TASK BRIEF:
Your answer should consist of each line from the data below that contains "value".

==*==

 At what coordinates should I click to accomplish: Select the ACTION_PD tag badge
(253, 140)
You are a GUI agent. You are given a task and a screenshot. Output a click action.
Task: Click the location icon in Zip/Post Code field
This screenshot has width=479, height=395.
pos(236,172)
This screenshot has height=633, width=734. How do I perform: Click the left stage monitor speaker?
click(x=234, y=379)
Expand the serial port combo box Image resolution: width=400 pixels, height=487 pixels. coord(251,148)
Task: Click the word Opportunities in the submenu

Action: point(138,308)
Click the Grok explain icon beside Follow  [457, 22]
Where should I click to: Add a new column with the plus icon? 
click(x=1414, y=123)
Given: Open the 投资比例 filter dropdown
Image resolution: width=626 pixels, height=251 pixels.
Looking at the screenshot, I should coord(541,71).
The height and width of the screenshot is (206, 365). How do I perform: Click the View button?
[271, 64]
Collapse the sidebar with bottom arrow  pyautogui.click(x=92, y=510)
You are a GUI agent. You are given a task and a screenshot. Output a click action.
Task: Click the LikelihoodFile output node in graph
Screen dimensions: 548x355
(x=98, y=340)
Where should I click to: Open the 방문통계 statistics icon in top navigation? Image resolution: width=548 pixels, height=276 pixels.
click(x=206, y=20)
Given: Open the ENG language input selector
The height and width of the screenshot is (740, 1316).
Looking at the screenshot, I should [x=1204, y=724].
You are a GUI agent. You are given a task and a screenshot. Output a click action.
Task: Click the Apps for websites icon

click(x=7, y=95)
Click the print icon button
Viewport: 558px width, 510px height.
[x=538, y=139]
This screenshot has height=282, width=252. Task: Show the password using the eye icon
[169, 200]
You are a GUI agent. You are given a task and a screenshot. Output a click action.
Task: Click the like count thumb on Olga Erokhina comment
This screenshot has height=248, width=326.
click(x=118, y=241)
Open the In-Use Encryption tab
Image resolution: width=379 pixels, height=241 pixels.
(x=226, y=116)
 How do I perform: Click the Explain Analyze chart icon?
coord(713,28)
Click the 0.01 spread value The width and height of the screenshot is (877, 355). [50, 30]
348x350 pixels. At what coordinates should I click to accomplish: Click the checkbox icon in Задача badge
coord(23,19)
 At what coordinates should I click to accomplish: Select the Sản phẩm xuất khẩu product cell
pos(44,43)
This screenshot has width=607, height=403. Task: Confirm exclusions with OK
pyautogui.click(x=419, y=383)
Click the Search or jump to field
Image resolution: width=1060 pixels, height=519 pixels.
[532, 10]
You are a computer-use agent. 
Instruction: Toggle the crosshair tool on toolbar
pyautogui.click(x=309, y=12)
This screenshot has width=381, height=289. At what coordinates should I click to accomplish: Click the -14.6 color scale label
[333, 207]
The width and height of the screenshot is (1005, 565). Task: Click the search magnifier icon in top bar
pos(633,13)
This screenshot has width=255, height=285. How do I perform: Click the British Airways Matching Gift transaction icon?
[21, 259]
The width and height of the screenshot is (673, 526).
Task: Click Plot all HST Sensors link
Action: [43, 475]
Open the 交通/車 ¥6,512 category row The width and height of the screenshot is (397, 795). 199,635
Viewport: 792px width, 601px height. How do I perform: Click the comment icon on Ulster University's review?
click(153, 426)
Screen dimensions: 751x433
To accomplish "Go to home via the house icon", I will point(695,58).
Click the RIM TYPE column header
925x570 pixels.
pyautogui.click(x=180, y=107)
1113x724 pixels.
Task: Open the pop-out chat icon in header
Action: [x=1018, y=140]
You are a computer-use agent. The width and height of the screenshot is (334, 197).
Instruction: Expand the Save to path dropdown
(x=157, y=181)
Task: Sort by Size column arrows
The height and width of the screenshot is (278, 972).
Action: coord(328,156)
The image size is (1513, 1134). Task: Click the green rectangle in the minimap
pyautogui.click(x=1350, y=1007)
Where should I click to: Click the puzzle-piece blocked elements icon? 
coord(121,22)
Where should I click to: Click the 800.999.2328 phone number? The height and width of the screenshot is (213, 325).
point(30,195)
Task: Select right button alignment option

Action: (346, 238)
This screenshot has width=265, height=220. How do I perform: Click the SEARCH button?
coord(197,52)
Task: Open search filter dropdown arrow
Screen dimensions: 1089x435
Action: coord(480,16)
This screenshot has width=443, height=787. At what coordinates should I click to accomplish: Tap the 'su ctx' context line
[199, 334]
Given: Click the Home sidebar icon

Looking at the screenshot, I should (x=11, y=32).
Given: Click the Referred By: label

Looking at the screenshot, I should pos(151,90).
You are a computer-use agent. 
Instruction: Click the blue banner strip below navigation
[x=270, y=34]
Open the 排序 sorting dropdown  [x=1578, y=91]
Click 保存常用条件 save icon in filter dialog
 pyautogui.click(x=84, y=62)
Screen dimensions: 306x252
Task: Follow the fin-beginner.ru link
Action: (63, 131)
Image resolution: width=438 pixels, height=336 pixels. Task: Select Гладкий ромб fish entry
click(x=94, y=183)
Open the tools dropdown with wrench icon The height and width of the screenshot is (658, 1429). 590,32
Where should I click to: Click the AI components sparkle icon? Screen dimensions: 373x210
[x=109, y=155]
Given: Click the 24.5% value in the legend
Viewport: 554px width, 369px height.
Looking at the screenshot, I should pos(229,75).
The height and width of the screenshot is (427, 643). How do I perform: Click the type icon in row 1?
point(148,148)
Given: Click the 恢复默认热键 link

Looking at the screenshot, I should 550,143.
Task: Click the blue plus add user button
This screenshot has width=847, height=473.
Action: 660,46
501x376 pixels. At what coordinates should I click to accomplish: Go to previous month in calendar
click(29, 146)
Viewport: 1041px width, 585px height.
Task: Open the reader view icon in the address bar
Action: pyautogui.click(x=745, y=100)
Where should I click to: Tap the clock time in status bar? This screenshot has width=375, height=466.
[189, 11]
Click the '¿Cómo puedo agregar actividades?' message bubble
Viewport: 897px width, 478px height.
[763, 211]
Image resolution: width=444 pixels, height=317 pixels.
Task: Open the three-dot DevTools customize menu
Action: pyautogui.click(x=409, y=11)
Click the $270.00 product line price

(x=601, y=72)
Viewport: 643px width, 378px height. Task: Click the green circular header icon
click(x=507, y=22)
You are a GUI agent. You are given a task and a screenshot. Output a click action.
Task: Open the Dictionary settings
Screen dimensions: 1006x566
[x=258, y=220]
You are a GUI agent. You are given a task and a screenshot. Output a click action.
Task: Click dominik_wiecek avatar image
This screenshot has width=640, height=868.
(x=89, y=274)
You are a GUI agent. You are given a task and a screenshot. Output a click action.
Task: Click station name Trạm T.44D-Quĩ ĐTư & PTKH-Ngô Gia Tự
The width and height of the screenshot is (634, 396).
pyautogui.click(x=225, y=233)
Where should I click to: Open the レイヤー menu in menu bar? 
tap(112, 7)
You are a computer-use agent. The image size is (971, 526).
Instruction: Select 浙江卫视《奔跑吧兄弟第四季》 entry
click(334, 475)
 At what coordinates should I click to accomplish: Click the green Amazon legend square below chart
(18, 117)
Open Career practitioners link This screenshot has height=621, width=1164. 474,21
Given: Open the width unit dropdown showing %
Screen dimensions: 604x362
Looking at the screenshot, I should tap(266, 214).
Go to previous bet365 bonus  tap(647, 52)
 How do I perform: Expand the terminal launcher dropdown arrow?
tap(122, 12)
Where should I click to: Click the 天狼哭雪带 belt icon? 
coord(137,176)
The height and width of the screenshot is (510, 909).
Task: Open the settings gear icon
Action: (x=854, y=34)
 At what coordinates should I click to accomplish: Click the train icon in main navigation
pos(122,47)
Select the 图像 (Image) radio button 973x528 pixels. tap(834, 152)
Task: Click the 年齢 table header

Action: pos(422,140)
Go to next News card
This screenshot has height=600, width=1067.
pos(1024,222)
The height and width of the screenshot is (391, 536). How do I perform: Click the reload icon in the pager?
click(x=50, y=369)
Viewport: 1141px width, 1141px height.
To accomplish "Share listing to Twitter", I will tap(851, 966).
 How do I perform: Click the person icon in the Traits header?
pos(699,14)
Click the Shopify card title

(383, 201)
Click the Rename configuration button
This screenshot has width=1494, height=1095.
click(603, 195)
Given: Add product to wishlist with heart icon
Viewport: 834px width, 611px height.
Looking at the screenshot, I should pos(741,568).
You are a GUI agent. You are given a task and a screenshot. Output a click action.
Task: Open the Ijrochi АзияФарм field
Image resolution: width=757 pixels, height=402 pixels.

==*==

EXERCISE ANSWER:
Click the 0.01 spread value The width and height of the screenshot is (877, 355). [50, 30]
Given: Click the 24.5% value in the legend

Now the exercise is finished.